When Both Children Attend the Same School

This is where these cases get complicated in ways that many parents do not anticipate. A stay-away order that covers “your child’s school” sounds straightforward until you realize both children have a legal right to attend that school. Courts and schools have to balance your child’s protection against the restrained child’s right to an education.

In practice, the school will work to keep the children separated. This might mean staggered schedules, assigned routes through hallways, separate lunch periods, or reassigned classrooms. In more serious cases, the school may transfer the restrained child to another campus. The judge may include specific school-related provisions in the order, such as requiring the restrained child to stay a certain distance away from your child during the school day while still allowing both to attend.

Bring this issue up at the hearing. If you leave it to the school to figure out on their own, the result may not adequately protect your child. Ask the judge for clear language about how the order applies on school grounds, during school events, and at bus stops or pickup areas. The more specific the order is, the easier it is for the school to enforce.

What Happens If the Order Is Violated

A restraining order is a court order, and violating one is a serious matter even when the person violating it is a minor. Violations can result in contempt of court charges or, depending on the state, a separate criminal offense.
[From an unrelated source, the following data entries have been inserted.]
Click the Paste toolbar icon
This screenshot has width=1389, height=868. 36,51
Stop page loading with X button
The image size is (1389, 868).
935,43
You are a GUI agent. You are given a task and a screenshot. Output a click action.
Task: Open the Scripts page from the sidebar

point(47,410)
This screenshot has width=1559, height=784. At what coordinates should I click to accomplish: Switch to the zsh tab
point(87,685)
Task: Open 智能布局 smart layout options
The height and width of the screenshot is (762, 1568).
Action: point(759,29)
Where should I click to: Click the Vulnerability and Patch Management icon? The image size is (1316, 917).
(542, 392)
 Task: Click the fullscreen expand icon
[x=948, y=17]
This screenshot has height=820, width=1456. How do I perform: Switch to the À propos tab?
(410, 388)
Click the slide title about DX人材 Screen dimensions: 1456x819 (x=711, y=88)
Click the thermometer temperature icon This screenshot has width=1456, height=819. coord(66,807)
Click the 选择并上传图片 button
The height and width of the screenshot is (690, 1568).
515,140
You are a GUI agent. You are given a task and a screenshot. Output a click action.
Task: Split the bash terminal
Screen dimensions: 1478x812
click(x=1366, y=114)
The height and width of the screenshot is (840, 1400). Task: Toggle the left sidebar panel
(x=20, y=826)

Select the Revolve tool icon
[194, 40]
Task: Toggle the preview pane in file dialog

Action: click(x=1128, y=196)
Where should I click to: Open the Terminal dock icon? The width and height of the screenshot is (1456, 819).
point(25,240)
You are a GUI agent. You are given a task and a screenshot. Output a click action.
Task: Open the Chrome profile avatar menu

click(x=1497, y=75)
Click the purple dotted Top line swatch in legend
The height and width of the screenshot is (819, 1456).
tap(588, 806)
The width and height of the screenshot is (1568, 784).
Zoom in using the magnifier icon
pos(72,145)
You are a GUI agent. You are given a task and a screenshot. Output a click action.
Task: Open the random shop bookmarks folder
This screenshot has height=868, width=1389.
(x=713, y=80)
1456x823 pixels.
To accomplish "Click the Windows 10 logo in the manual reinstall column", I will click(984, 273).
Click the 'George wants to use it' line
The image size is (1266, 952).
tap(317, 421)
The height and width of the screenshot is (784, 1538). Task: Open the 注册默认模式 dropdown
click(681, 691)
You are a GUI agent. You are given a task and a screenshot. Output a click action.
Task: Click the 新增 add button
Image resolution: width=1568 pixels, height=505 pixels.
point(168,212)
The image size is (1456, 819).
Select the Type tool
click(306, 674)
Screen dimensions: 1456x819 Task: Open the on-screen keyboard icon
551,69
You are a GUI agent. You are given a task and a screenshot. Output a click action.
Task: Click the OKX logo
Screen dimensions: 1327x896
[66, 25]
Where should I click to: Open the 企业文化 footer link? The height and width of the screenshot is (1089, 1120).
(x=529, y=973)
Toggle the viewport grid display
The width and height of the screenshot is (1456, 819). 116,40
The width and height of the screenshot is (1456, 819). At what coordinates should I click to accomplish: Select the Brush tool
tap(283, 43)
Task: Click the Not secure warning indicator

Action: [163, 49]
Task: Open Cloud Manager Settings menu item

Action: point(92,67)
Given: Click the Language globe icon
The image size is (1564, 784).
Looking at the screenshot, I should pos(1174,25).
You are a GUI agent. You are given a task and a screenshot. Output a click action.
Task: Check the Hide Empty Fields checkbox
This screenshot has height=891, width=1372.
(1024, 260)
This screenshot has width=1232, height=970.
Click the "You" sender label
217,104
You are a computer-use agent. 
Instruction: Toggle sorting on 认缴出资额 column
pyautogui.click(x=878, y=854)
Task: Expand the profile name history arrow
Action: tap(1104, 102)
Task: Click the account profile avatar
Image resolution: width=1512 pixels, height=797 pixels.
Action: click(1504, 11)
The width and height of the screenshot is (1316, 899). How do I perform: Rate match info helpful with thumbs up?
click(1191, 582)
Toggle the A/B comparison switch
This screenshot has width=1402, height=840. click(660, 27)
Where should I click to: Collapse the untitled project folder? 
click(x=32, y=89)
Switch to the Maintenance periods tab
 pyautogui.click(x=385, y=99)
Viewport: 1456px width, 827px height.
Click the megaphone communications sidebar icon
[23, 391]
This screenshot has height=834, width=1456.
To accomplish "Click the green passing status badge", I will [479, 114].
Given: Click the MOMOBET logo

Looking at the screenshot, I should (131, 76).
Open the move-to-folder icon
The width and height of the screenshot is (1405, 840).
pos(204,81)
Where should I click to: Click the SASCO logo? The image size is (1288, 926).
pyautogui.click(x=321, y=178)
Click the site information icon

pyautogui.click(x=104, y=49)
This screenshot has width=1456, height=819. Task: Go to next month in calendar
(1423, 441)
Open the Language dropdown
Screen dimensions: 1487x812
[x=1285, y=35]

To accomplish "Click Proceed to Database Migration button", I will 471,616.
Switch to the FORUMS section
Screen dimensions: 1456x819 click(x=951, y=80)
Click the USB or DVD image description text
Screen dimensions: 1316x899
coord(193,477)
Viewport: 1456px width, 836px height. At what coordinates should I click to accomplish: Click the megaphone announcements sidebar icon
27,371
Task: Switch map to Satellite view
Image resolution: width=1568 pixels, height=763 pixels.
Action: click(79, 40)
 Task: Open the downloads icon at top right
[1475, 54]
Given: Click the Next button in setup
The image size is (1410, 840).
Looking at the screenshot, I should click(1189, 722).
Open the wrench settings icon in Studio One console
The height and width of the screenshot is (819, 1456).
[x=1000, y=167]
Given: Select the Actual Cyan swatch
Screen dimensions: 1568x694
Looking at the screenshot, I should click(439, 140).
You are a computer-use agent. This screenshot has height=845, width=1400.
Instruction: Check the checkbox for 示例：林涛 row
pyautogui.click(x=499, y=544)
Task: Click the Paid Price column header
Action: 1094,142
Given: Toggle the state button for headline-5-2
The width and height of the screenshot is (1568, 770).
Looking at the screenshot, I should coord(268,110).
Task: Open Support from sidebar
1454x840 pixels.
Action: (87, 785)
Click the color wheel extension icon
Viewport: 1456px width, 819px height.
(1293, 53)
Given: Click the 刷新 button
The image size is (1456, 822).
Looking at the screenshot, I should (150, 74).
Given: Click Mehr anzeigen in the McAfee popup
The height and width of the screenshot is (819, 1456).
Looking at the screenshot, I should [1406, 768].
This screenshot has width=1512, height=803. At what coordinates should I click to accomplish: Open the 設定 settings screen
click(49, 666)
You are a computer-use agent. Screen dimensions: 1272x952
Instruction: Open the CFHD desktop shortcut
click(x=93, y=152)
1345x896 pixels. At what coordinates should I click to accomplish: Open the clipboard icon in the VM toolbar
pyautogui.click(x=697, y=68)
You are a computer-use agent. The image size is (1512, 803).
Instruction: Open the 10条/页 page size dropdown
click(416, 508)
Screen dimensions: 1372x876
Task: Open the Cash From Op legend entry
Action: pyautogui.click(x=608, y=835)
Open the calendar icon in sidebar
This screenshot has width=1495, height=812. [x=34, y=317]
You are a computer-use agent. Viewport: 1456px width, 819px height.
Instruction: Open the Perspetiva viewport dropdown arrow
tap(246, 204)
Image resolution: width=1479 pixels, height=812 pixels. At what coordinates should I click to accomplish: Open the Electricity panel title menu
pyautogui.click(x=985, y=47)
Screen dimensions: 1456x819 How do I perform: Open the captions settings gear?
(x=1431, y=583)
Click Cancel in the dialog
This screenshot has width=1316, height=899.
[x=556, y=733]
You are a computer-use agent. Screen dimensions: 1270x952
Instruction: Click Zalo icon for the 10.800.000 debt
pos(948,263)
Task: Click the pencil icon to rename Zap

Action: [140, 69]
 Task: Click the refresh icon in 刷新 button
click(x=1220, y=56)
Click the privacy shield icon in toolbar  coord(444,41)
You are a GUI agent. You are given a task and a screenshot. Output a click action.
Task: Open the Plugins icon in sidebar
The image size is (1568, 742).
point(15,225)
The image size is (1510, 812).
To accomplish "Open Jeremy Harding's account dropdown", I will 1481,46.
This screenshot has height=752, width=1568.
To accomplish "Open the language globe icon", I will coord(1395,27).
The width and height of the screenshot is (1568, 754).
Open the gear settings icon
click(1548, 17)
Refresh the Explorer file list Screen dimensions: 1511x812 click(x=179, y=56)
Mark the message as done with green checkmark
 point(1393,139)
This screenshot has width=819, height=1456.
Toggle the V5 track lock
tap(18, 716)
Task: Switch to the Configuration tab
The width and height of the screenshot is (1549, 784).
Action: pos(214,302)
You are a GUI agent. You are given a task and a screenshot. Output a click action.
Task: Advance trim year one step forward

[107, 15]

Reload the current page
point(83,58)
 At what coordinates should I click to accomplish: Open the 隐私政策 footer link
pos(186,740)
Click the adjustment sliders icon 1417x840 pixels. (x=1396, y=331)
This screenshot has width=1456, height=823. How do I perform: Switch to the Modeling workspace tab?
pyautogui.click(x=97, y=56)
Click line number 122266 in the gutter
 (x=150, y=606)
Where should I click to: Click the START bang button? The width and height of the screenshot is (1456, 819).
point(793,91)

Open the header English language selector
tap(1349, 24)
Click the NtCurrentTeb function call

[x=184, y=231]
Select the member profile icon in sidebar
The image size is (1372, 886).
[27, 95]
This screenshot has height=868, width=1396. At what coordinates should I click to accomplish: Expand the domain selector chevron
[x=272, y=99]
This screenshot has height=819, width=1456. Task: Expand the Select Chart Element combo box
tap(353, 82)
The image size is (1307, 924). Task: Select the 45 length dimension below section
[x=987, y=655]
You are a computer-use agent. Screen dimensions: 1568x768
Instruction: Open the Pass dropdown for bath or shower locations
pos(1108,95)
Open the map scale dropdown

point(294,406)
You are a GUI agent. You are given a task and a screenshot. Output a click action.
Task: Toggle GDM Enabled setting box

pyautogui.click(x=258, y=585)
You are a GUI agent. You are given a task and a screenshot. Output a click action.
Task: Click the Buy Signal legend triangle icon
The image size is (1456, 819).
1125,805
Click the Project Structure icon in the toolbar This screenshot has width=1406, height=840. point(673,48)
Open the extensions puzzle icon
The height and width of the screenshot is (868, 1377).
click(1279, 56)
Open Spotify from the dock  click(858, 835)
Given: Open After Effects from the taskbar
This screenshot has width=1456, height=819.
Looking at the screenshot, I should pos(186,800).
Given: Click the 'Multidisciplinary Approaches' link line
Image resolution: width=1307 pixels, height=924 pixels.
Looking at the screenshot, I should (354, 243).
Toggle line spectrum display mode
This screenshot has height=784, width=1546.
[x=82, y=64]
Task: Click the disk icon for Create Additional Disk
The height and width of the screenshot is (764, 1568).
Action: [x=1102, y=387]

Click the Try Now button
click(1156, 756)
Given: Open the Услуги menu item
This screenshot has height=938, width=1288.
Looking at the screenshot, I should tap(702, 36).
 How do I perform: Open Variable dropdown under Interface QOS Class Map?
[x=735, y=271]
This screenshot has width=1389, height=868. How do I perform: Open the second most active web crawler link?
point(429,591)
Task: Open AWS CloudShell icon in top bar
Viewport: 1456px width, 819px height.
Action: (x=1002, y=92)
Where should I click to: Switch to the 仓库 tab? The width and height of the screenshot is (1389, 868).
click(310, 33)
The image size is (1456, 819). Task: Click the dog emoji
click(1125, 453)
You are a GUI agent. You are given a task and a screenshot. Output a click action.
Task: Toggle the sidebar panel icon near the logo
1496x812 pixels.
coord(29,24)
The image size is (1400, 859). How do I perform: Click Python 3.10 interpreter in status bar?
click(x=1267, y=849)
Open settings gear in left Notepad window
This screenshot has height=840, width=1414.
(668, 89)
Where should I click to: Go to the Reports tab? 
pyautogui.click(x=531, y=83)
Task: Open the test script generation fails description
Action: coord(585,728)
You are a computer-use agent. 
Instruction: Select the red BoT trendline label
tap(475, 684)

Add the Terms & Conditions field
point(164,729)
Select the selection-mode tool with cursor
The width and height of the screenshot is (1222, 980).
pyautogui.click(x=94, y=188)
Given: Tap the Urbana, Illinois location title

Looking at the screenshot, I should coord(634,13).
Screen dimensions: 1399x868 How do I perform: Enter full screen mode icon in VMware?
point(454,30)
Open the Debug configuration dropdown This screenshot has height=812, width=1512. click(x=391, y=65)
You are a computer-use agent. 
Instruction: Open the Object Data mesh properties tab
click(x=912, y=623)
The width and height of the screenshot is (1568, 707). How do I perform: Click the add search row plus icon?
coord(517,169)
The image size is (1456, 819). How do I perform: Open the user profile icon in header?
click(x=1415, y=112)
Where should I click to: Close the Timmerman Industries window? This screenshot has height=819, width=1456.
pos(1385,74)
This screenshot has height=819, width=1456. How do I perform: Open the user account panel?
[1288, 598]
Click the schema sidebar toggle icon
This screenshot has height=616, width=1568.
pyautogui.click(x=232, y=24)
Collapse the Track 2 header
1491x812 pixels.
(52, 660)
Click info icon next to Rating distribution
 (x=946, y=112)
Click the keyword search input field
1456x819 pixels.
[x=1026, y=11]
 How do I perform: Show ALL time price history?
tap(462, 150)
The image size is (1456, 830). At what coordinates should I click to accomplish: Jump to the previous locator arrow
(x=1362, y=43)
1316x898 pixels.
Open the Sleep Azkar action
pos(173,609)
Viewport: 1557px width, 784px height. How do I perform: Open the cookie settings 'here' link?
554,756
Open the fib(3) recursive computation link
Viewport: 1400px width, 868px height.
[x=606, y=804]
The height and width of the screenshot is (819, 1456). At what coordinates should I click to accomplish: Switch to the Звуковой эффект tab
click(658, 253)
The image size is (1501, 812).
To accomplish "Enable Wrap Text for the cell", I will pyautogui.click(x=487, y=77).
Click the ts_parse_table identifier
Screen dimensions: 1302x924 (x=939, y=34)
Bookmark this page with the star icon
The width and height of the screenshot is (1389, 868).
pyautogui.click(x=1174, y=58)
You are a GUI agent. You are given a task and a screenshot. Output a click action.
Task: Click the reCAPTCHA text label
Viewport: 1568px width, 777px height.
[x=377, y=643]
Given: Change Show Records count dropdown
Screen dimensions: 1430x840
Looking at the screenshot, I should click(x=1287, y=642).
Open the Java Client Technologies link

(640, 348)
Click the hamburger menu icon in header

For a minor, these charges typically go through the juvenile court system rather than adult criminal court.

What counts as a violation is broader than many people expect. Sending a single text message, having a friend relay a message, liking a social media post, or standing too close at a school event can all qualify. If the order says no contact, that means zero contact in any form.

If the restrained child violates the order, call the police and report it. Bring a copy of the order with you or have one accessible on your phone. Document the violation the same way you documented the original behavior: note the date, time, what happened, and who witnessed it. You can then file a police report and, if needed, bring the violation to the court’s attention. A pattern of violations can lead to stricter conditions, extended duration, or juvenile detention in extreme cases.

The restrained child’s parents bear practical responsibility for ensuring their child complies. While a parent typically is not criminally liable for their child’s violation of a civil restraining order, a court may view a parent’s failure to supervise as a factor in any subsequent proceedings.

Do You Need a Lawyer?

You are not legally required to have an attorney to file for a restraining order on behalf of your child. Most courts have self-help centers or facilitator offices that can walk you through the paperwork and explain the process. Many parents handle these petitions successfully on their own, especially when their evidence is strong and well-organized.

That said, a lawyer becomes more valuable when the other side has one, when the facts are complicated, or when the case involves a shared school situation that needs carefully crafted order language. If you cannot afford a private attorney, local legal aid organizations often help with protective order cases at no cost. Some counties also have domestic violence or victim advocacy organizations that assist with civil harassment orders, even when the case involves minors rather than intimate partners.

If Your Request Is Denied

A denied petition is not necessarily the end of the road. Judges deny restraining orders when the evidence does not meet the legal standard, but that does not mean the behavior is acceptable or that you are out of options.

If the denial was based on insufficient evidence, you can typically file a new petition later if additional incidents occur or you gather stronger documentation. Some states also allow you to appeal the denial, though appeals are more complex and generally require an attorney. In the meantime, continue documenting any ongoing behavior, work with the school on administrative protections, and consider filing a police report if individual incidents rise to the level of criminal conduct like assault or criminal threats. A police report creates an official record even if charges are not filed, and it can support a future petition.